[Entries for locating text and items]
§

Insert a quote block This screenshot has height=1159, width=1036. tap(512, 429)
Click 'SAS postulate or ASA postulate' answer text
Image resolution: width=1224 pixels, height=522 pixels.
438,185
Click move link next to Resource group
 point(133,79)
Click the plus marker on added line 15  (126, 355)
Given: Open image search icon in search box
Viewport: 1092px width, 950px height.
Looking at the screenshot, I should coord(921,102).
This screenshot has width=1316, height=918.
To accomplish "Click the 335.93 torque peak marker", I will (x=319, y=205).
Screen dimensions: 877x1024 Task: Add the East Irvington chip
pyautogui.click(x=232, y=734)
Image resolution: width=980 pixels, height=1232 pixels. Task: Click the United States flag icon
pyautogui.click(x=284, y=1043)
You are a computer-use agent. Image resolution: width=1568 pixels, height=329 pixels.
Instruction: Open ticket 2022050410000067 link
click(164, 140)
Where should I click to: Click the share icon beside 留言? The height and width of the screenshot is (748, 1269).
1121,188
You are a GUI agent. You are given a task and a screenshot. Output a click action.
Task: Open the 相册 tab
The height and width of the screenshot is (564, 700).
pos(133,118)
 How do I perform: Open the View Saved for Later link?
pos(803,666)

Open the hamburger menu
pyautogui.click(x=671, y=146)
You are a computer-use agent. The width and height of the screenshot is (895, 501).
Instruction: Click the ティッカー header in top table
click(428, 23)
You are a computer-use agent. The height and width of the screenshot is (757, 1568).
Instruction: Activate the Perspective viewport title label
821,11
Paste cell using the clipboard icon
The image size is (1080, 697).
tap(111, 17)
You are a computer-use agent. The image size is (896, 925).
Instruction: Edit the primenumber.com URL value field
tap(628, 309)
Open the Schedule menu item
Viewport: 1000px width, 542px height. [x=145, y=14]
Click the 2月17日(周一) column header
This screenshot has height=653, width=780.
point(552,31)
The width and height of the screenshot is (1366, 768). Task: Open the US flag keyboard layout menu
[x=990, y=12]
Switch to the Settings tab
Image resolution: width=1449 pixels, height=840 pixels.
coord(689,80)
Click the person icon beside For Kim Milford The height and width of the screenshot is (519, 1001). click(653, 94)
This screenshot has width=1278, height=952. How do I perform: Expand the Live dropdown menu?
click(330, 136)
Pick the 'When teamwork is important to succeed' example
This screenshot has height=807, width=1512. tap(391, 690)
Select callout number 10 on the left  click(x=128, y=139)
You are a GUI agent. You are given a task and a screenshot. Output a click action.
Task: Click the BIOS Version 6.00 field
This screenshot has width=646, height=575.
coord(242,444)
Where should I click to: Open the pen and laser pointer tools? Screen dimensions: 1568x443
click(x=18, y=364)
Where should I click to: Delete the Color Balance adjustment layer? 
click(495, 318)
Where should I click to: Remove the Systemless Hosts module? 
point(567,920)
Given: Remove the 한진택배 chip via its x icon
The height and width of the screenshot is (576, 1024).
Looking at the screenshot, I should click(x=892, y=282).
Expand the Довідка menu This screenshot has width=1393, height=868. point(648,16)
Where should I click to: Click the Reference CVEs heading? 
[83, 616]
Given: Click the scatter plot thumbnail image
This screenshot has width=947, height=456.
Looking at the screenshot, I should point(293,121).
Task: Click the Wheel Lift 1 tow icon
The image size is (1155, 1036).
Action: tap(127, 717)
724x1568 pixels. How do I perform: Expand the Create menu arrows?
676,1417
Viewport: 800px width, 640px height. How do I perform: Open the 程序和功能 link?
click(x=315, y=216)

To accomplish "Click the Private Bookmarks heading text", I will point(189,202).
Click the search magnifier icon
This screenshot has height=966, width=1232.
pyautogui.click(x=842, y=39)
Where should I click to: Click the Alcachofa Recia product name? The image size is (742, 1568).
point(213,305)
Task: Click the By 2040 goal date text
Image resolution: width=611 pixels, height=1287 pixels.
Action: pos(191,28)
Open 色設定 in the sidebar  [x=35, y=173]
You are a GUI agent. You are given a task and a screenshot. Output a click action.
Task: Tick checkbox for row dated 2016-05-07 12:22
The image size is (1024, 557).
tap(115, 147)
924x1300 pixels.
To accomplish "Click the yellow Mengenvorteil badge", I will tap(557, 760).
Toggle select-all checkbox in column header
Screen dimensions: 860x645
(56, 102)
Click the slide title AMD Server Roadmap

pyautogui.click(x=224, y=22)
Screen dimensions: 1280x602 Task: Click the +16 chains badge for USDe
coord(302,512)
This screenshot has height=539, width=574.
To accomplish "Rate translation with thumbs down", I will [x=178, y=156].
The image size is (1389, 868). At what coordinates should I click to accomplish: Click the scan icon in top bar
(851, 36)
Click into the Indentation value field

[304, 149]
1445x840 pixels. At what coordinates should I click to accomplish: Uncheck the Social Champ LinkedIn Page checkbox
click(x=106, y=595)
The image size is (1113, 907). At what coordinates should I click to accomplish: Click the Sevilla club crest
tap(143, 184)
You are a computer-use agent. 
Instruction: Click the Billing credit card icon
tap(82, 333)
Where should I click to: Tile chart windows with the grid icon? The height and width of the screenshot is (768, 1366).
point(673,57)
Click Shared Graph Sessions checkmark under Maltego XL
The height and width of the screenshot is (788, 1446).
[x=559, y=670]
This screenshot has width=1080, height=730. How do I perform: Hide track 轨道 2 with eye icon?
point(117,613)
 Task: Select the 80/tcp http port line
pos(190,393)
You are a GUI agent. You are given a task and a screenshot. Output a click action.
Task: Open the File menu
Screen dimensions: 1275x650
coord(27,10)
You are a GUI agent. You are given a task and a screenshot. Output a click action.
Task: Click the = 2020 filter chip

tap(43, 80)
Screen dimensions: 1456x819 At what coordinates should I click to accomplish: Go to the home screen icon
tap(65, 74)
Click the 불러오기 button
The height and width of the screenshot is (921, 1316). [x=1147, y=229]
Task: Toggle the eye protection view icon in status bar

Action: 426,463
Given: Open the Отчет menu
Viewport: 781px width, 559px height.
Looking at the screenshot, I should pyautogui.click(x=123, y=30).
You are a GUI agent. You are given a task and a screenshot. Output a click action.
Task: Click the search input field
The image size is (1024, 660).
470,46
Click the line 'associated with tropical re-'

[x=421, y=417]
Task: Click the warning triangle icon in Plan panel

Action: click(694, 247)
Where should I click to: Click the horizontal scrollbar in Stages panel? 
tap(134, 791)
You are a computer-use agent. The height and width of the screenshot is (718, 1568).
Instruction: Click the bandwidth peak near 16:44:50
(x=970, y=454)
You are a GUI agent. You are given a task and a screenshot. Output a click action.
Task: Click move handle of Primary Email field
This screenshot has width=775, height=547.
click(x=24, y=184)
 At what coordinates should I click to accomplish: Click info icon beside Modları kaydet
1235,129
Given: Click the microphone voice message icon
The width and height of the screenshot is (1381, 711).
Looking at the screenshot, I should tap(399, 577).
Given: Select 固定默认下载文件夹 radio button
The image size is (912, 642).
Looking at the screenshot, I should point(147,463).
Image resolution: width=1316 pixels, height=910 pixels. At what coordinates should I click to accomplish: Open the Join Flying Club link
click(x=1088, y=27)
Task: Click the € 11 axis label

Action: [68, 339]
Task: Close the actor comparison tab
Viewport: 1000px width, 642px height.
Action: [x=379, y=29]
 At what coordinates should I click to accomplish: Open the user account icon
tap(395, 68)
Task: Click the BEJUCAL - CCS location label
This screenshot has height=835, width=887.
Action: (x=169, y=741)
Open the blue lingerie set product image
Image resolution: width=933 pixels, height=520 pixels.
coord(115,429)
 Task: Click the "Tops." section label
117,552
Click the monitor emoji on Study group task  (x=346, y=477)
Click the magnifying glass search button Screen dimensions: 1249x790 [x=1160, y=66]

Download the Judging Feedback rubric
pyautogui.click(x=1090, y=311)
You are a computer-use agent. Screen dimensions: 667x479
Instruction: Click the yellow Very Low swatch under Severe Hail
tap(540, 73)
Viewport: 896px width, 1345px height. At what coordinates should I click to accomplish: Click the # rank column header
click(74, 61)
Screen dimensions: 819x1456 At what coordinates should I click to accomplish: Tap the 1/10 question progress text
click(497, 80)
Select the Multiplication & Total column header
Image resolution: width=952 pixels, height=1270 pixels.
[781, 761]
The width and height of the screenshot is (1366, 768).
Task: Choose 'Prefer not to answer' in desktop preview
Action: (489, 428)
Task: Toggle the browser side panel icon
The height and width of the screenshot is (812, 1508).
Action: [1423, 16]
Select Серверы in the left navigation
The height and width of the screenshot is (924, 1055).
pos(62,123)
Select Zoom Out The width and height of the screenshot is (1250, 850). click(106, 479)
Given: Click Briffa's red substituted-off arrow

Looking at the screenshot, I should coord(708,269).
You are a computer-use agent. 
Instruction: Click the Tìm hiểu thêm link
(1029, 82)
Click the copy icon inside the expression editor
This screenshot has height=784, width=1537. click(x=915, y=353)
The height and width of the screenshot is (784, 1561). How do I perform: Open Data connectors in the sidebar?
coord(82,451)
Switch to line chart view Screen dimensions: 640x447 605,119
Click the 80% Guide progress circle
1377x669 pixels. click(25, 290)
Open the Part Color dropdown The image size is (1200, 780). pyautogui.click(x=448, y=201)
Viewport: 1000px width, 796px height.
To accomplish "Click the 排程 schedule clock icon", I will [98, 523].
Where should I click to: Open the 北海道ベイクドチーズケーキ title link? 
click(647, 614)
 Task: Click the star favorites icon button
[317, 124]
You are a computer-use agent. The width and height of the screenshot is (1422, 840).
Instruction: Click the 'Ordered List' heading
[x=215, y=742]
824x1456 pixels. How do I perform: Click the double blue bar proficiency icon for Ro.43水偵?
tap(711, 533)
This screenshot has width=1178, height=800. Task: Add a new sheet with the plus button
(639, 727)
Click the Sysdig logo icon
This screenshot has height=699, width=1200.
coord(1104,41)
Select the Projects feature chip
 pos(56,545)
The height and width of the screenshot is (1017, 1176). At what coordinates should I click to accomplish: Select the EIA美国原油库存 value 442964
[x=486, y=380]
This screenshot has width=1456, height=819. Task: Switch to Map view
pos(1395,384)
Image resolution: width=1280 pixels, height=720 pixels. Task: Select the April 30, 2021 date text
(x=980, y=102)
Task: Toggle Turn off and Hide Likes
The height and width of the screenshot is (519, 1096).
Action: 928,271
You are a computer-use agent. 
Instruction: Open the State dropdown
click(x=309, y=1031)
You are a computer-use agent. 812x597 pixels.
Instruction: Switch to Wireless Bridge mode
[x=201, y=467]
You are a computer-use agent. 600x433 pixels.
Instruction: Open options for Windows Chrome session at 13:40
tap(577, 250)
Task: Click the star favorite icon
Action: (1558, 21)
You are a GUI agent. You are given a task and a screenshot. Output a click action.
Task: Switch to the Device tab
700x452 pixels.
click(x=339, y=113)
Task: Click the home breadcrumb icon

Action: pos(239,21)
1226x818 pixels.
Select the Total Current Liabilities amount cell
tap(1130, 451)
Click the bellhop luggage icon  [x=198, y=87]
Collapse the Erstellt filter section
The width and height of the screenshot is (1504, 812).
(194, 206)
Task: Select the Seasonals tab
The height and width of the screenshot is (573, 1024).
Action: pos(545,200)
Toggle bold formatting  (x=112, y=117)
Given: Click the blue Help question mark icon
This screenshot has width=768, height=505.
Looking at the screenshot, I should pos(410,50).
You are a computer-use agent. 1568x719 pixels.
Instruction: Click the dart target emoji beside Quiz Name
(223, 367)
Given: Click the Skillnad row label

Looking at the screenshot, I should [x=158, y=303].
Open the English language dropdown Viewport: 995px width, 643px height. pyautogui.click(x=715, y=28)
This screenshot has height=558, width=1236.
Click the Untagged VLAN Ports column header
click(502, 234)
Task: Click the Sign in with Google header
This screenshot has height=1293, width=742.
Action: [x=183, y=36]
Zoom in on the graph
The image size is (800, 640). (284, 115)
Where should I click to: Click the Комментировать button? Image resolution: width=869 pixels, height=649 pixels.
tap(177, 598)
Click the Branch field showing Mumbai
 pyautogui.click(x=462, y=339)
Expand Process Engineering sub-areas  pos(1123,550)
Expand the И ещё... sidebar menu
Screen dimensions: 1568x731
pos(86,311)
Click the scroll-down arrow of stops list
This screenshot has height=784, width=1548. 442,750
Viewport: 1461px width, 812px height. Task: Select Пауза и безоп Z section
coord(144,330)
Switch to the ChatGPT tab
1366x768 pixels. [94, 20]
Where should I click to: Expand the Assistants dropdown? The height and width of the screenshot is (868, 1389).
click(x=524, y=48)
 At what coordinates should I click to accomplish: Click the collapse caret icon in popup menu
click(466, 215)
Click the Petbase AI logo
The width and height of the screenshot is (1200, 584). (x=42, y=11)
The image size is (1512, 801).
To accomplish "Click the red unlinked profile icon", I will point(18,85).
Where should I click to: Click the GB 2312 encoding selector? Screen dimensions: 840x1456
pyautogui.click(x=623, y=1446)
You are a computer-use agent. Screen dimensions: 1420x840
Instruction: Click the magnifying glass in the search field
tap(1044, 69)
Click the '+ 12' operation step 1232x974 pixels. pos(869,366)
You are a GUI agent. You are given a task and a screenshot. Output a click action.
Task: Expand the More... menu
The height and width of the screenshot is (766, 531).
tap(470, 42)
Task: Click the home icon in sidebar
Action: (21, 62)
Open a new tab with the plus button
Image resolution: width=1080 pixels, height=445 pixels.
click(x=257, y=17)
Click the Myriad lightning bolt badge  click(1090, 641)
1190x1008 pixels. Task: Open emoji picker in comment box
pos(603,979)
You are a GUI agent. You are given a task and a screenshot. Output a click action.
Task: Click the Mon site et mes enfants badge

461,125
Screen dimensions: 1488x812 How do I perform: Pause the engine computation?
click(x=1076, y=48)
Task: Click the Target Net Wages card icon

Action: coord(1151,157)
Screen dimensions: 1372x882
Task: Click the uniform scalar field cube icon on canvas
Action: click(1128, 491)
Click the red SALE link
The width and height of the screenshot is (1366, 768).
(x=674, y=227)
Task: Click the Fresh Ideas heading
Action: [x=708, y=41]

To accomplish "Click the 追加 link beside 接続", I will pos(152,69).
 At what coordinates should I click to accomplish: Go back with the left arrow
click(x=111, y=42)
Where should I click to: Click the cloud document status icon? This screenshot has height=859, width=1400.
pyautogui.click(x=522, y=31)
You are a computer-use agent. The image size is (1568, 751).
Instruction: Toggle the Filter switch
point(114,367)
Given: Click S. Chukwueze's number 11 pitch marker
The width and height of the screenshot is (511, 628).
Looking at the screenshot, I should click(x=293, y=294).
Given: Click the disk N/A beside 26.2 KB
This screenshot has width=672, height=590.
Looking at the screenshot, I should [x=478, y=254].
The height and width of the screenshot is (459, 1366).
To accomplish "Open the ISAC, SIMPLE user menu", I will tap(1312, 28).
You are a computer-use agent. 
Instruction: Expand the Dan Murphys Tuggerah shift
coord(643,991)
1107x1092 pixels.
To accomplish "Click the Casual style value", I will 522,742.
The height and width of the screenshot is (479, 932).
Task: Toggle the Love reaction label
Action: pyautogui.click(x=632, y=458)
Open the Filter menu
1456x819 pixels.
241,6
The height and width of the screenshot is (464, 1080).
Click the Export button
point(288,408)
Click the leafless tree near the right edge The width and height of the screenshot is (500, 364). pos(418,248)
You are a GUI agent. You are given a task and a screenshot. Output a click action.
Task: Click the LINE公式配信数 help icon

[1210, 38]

§

**Task to complete:** How many lines in the entries above contain the word "chart"? Reply with the number only.

**Solution to this task:** 2